- Stated problem -
Copy out the lines of the material below word for word, beginning with the line containing "Given: Select the 6.25u Flex Cut option text" and ending with the line containing "Looking at the screenshot, I should (825, 71).", both included.

(Material for locating visible targets)
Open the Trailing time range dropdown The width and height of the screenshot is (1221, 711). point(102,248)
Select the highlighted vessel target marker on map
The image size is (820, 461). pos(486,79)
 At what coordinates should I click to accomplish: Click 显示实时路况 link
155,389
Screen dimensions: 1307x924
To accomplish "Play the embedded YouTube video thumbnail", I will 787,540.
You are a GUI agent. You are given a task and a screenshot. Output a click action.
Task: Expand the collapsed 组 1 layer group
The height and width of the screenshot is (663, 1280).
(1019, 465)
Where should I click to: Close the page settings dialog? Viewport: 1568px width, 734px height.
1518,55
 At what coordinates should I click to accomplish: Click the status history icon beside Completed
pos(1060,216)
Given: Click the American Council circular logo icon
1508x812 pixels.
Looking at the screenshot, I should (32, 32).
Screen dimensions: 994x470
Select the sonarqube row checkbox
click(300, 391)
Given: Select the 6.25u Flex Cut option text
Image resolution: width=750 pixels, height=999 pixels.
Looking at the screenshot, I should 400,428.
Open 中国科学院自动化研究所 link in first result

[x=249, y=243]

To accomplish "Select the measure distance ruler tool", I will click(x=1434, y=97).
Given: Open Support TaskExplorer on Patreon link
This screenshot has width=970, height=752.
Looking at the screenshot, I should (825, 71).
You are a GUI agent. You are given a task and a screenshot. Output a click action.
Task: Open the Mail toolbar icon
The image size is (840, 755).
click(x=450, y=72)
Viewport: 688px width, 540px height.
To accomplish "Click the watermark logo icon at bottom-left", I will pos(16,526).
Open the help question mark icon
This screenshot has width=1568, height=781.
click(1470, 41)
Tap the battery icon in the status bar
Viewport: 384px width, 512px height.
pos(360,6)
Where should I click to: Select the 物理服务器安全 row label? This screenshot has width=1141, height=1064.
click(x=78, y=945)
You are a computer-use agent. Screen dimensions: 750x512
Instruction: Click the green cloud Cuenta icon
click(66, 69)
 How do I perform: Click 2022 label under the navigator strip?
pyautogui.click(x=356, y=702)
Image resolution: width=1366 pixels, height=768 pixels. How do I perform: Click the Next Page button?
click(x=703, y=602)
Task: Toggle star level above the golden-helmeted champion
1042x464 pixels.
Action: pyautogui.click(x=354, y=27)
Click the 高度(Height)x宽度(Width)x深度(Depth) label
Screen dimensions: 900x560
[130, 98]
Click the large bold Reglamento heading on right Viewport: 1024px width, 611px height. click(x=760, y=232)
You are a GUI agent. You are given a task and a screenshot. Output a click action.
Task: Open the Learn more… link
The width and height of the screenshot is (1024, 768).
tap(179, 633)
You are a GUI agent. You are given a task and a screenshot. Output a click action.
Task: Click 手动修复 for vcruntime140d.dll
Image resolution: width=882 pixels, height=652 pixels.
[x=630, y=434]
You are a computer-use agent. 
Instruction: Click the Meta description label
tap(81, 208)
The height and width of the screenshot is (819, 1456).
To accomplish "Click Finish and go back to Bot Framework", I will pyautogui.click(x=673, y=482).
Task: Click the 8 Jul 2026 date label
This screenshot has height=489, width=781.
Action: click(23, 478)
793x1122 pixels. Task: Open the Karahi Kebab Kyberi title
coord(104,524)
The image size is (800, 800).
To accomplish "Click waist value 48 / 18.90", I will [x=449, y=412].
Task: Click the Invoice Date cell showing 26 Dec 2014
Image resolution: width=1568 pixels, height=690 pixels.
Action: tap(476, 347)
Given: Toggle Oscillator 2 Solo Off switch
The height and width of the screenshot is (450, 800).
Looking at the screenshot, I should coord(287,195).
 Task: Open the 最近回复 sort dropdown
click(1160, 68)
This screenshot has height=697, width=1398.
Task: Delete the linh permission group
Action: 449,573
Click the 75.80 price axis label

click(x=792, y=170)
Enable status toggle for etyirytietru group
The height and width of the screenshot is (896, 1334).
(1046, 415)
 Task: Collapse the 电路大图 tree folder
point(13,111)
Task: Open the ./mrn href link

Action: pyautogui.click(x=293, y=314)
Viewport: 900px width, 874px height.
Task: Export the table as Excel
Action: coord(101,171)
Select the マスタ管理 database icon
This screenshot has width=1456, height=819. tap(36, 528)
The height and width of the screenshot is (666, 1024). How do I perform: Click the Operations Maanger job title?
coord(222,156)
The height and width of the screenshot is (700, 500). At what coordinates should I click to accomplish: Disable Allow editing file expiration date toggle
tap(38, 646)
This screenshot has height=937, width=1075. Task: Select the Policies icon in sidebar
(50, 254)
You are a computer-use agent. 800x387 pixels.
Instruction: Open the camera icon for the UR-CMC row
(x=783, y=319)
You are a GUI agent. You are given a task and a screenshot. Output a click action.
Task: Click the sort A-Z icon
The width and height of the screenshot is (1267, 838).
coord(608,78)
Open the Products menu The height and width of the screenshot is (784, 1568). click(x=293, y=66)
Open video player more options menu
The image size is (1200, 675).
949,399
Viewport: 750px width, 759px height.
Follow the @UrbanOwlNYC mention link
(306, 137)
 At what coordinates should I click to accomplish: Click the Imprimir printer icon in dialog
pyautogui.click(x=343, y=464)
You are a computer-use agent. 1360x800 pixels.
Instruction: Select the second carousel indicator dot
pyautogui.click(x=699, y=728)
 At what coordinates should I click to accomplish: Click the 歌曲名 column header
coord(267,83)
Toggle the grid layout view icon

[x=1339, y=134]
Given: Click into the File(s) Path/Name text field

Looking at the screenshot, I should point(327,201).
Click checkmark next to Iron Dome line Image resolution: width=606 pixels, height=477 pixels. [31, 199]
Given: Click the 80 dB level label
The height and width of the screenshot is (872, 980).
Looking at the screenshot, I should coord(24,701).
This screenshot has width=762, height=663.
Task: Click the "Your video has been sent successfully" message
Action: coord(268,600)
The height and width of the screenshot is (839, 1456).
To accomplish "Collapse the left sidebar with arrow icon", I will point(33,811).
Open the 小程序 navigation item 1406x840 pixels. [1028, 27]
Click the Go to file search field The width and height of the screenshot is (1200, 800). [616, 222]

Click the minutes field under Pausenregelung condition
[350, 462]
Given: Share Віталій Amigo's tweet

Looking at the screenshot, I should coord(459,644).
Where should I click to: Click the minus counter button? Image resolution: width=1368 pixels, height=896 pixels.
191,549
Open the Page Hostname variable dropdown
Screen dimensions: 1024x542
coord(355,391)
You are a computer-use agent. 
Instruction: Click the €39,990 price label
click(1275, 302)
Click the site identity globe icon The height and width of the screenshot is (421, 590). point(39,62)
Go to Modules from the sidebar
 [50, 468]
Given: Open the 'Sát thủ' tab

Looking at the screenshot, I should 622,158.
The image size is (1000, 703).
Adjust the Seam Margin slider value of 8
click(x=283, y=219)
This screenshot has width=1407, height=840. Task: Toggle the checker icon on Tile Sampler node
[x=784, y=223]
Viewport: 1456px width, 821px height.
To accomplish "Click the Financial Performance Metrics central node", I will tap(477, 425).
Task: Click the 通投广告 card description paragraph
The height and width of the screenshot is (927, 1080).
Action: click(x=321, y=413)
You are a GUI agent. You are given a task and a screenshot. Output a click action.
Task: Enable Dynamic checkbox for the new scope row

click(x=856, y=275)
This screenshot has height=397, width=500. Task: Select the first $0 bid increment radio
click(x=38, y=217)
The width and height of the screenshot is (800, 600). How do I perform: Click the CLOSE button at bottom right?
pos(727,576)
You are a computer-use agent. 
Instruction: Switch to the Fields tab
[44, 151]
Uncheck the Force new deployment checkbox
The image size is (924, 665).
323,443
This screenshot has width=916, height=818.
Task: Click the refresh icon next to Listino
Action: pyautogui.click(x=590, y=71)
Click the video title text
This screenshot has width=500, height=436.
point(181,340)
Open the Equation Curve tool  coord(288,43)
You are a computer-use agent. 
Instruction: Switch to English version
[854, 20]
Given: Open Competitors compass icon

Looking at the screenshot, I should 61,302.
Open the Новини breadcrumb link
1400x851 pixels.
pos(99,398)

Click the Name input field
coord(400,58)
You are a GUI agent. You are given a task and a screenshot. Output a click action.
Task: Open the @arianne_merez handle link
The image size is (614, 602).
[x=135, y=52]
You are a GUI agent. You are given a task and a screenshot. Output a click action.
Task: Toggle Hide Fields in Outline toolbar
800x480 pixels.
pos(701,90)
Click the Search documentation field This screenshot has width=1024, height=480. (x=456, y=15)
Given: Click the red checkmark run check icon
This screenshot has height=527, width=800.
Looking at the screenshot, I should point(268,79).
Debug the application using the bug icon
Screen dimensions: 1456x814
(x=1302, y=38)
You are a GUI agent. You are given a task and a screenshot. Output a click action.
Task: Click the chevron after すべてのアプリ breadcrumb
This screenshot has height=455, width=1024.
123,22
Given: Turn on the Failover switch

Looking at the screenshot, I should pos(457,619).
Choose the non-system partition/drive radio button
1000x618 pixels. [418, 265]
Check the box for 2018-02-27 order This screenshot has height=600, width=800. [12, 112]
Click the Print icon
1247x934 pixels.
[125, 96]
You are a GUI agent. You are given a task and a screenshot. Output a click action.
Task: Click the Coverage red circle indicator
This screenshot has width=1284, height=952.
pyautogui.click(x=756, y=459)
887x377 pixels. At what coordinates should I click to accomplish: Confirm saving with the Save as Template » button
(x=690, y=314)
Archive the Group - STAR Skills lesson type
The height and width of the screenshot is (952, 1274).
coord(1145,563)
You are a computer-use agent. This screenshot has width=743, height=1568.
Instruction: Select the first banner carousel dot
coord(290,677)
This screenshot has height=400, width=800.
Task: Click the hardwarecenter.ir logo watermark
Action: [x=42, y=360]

- Correct response -
Given: Select the 6.25u Flex Cut option text
Image resolution: width=750 pixels, height=999 pixels.
Looking at the screenshot, I should 400,428.
Open 中国科学院自动化研究所 link in first result

[x=249, y=243]

To accomplish "Select the measure distance ruler tool", I will click(x=1434, y=97).
Given: Open Support TaskExplorer on Patreon link
This screenshot has width=970, height=752.
Looking at the screenshot, I should (825, 71).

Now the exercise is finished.